[Word and element location data]

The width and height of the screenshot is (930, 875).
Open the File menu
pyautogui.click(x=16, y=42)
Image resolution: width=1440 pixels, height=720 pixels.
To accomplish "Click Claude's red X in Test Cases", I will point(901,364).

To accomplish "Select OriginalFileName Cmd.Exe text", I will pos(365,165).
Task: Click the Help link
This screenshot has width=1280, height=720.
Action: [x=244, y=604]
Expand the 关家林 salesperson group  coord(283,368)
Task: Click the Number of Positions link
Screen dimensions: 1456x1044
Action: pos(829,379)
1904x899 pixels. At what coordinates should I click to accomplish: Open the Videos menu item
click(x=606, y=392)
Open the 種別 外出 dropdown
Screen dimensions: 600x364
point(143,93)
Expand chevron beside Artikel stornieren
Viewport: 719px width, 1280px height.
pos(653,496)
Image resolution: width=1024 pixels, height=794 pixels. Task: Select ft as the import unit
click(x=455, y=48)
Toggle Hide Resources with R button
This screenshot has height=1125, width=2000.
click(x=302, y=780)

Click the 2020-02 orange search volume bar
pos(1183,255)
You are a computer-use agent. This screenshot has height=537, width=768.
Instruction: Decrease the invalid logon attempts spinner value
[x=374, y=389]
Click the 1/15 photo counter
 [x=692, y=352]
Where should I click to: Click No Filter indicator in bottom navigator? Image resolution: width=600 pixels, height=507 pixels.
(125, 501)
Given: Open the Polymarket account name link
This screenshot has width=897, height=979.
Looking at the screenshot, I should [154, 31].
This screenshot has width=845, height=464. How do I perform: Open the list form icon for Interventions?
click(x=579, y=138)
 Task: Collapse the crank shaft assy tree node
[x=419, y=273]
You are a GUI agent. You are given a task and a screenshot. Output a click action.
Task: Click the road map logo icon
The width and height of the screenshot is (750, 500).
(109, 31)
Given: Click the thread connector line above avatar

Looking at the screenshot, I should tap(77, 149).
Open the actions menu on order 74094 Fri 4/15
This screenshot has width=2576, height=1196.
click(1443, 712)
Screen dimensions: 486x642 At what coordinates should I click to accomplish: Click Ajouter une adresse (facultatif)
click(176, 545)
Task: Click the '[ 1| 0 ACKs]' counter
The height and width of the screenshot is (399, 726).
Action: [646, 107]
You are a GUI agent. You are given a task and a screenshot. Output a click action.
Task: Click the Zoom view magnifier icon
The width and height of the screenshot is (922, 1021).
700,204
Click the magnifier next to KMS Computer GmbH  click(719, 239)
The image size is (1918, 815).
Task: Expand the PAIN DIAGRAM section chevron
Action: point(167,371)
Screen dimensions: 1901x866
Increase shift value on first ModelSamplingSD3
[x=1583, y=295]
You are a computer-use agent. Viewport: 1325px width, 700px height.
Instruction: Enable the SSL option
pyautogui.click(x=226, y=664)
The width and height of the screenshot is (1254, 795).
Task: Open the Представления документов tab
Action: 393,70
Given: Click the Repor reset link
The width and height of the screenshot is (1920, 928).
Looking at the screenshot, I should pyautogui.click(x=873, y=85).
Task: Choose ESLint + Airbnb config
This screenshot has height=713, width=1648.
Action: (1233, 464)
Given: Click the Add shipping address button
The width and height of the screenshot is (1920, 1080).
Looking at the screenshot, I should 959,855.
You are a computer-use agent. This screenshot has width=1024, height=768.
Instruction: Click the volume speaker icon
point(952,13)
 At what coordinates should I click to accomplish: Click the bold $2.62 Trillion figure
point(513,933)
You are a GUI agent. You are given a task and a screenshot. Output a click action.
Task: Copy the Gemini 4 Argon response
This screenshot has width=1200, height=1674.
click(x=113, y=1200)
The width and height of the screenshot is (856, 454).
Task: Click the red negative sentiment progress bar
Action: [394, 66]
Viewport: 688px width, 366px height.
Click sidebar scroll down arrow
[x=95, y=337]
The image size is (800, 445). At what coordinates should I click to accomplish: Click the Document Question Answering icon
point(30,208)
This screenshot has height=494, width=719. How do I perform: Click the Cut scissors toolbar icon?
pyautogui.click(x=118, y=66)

PROBLEM DESCRIPTION. Edit the records above by changing "Screen dimensions" to "Display size" wherever it occurs, and keep every other part of each record unchanged.

RIGHT ANSWER.
The width and height of the screenshot is (930, 875).
Open the File menu
pyautogui.click(x=16, y=42)
Image resolution: width=1440 pixels, height=720 pixels.
To accomplish "Click Claude's red X in Test Cases", I will point(901,364).

To accomplish "Select OriginalFileName Cmd.Exe text", I will pos(365,165).
Task: Click the Help link
This screenshot has width=1280, height=720.
Action: [x=244, y=604]
Expand the 关家林 salesperson group  coord(283,368)
Task: Click the Number of Positions link
Display size: 1456x1044
Action: pos(829,379)
1904x899 pixels. At what coordinates should I click to accomplish: Open the Videos menu item
click(x=606, y=392)
Open the 種別 外出 dropdown
Display size: 600x364
point(143,93)
Expand chevron beside Artikel stornieren
Viewport: 719px width, 1280px height.
pos(653,496)
Image resolution: width=1024 pixels, height=794 pixels. Task: Select ft as the import unit
click(x=455, y=48)
Toggle Hide Resources with R button
This screenshot has height=1125, width=2000.
click(x=302, y=780)

Click the 2020-02 orange search volume bar
pos(1183,255)
You are a computer-use agent. This screenshot has height=537, width=768.
Instruction: Decrease the invalid logon attempts spinner value
[x=374, y=389]
Click the 1/15 photo counter
 [x=692, y=352]
Where should I click to: Click No Filter indicator in bottom navigator? Image resolution: width=600 pixels, height=507 pixels.
(125, 501)
Given: Open the Polymarket account name link
This screenshot has width=897, height=979.
Looking at the screenshot, I should [154, 31].
This screenshot has width=845, height=464. How do I perform: Open the list form icon for Interventions?
click(x=579, y=138)
 Task: Collapse the crank shaft assy tree node
[x=419, y=273]
You are a GUI agent. You are given a task and a screenshot. Output a click action.
Task: Click the road map logo icon
The width and height of the screenshot is (750, 500).
(109, 31)
Given: Click the thread connector line above avatar

Looking at the screenshot, I should tap(77, 149).
Open the actions menu on order 74094 Fri 4/15
This screenshot has width=2576, height=1196.
click(1443, 712)
Display size: 486x642 At what coordinates should I click to accomplish: Click Ajouter une adresse (facultatif)
click(176, 545)
Task: Click the '[ 1| 0 ACKs]' counter
The height and width of the screenshot is (399, 726).
Action: [646, 107]
You are a GUI agent. You are given a task and a screenshot. Output a click action.
Task: Click the Zoom view magnifier icon
The width and height of the screenshot is (922, 1021).
700,204
Click the magnifier next to KMS Computer GmbH  click(719, 239)
The image size is (1918, 815).
Task: Expand the PAIN DIAGRAM section chevron
Action: point(167,371)
Display size: 1901x866
Increase shift value on first ModelSamplingSD3
[x=1583, y=295]
You are a computer-use agent. Viewport: 1325px width, 700px height.
Instruction: Enable the SSL option
pyautogui.click(x=226, y=664)
The width and height of the screenshot is (1254, 795).
Task: Open the Представления документов tab
Action: 393,70
Given: Click the Repor reset link
The width and height of the screenshot is (1920, 928).
Looking at the screenshot, I should pyautogui.click(x=873, y=85).
Task: Choose ESLint + Airbnb config
This screenshot has height=713, width=1648.
Action: (1233, 464)
Given: Click the Add shipping address button
The width and height of the screenshot is (1920, 1080).
Looking at the screenshot, I should 959,855.
You are a computer-use agent. This screenshot has width=1024, height=768.
Instruction: Click the volume speaker icon
point(952,13)
 At what coordinates should I click to accomplish: Click the bold $2.62 Trillion figure
point(513,933)
You are a GUI agent. You are given a task and a screenshot. Output a click action.
Task: Copy the Gemini 4 Argon response
This screenshot has width=1200, height=1674.
click(x=113, y=1200)
The width and height of the screenshot is (856, 454).
Task: Click the red negative sentiment progress bar
Action: [394, 66]
Viewport: 688px width, 366px height.
Click sidebar scroll down arrow
[x=95, y=337]
The image size is (800, 445). At what coordinates should I click to accomplish: Click the Document Question Answering icon
point(30,208)
This screenshot has height=494, width=719. How do I perform: Click the Cut scissors toolbar icon?
pyautogui.click(x=118, y=66)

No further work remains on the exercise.